3. Die Erfüllung der Konvergenzkriterien
Die Europäische Kommission und die Europäische Zentralbank berichten dem Rat, ob ein Mitgliedstaat die Konvergenzkriterien erfüllt.
4. Einstimmige Entscheidung des Rats
In weiterer Folge entscheidet der Rat der Finanzminister nach Erörterung der Frage im Europäischen Rat, mit qualifizierter Mehrheit über die Einführung des Euro im betreffenden Mitgliedsstaat.
Nachdem diese Entscheidung getroffen wurde, legt der Rat in unwiderruflicher Form den Wechselkurs der betreffenden Landeswährung in Euro fest. Die Entscheidung über den Wechselkurs wird einstimmig von den Mitgliedstaaten, die den Euro eingeführt haben, und dem betreffenden Mitgliedstaat getroffen.

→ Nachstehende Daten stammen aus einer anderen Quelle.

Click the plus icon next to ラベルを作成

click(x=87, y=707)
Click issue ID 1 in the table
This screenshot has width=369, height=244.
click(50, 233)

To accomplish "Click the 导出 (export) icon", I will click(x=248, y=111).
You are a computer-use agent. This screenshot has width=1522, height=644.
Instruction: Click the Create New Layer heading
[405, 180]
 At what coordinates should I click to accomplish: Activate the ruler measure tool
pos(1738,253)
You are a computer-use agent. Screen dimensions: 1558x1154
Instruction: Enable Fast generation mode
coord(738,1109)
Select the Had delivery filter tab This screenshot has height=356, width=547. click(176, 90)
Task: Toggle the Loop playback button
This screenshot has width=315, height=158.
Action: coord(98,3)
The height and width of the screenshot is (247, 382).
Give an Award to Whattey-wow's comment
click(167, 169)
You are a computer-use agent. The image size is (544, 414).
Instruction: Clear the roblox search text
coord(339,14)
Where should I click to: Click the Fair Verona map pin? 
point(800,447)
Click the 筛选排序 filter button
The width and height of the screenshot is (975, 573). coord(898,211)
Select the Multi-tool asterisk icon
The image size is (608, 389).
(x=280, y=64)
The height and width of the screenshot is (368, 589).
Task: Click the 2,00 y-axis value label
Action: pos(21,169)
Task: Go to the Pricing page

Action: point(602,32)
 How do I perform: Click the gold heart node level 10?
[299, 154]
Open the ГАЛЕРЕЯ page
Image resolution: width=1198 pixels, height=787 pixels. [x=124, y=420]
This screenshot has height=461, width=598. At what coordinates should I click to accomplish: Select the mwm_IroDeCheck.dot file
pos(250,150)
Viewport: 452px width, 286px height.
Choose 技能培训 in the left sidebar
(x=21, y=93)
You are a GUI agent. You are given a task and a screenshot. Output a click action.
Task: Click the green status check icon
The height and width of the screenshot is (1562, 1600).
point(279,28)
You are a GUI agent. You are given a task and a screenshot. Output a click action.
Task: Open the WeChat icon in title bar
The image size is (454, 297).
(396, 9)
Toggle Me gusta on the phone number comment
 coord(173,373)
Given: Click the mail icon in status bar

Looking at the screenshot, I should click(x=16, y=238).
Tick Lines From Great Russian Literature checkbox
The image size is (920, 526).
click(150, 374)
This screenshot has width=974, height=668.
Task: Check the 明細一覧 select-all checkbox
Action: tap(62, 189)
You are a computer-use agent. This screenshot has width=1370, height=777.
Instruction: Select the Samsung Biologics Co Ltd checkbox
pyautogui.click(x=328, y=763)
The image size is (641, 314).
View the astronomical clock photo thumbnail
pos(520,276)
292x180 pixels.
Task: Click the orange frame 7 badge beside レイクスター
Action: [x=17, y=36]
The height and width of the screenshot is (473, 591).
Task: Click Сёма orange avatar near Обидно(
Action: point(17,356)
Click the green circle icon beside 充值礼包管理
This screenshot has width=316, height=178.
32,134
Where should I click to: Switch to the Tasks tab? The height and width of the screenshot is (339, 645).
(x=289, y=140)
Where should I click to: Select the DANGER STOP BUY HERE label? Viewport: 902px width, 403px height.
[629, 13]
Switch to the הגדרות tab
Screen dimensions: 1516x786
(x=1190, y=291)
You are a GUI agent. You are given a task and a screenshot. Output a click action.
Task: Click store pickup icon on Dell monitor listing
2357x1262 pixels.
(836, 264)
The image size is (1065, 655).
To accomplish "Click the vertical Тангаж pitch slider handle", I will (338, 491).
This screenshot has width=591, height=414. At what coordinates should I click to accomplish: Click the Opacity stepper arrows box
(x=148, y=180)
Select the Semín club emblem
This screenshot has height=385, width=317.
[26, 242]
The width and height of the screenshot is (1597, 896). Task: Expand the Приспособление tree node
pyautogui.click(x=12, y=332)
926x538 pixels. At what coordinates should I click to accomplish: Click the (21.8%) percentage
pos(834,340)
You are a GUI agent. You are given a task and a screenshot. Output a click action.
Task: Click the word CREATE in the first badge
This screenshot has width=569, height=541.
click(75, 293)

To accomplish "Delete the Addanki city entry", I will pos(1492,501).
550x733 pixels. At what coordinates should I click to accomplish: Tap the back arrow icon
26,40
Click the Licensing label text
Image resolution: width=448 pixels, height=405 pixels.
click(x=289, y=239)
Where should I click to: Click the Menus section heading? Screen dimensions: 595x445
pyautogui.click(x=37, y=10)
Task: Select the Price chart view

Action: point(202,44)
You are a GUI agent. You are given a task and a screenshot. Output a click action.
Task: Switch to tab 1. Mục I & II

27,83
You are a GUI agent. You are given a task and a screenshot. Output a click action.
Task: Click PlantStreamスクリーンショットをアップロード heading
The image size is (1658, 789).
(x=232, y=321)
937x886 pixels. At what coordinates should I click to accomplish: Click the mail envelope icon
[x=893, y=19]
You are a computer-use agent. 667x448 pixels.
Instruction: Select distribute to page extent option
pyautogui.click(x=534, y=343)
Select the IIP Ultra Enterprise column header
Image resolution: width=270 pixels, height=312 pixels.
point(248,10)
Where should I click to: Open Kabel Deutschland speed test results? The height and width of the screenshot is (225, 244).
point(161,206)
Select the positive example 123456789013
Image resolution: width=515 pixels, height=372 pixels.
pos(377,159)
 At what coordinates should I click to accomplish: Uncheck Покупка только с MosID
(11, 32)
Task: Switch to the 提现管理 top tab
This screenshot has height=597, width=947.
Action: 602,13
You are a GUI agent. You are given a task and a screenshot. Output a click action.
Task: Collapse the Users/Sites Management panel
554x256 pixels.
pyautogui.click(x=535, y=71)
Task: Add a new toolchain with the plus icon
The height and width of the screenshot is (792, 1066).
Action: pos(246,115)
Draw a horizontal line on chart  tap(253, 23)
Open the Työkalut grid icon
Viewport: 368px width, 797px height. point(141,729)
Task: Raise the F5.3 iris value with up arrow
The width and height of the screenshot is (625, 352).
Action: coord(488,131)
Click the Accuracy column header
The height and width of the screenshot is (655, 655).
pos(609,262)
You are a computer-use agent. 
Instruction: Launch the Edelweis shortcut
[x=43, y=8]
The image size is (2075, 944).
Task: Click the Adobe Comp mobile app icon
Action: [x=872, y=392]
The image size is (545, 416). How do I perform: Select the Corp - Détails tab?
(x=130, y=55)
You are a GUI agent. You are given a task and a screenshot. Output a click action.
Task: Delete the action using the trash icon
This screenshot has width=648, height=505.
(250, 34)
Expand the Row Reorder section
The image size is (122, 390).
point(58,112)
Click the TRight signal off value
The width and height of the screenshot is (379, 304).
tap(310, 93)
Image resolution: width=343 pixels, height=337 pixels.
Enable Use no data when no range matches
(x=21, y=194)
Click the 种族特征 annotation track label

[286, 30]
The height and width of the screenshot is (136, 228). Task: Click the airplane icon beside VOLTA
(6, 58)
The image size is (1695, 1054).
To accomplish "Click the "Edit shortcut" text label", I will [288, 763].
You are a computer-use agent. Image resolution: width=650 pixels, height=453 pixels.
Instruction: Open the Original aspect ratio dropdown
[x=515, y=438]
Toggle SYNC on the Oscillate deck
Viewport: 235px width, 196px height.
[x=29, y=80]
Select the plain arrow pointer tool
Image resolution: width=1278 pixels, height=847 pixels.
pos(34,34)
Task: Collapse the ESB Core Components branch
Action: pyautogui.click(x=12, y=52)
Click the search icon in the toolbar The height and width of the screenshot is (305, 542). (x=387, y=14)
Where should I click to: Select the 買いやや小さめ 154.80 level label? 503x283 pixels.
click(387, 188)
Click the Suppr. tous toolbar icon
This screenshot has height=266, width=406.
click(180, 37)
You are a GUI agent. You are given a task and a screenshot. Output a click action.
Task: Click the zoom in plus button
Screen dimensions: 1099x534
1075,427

Dreizehn der 25 EU-Mitgliedstaaten haben den Euro als gemeinsame europäische Währung. Belgien, Deutschland, Finnland, Frankreich, Irland, Italien, Luxemburg, den Niederlanden, Österreich, Portugal und Spanien haben zum 01. Januar 1999 den Euro eingeführt, zum 01. Januar.2001 folgte auch Griechenland. Slowenien ist als erster der neuen Mitgliedstaaten seit 01. Januar 2007 Euro-Land.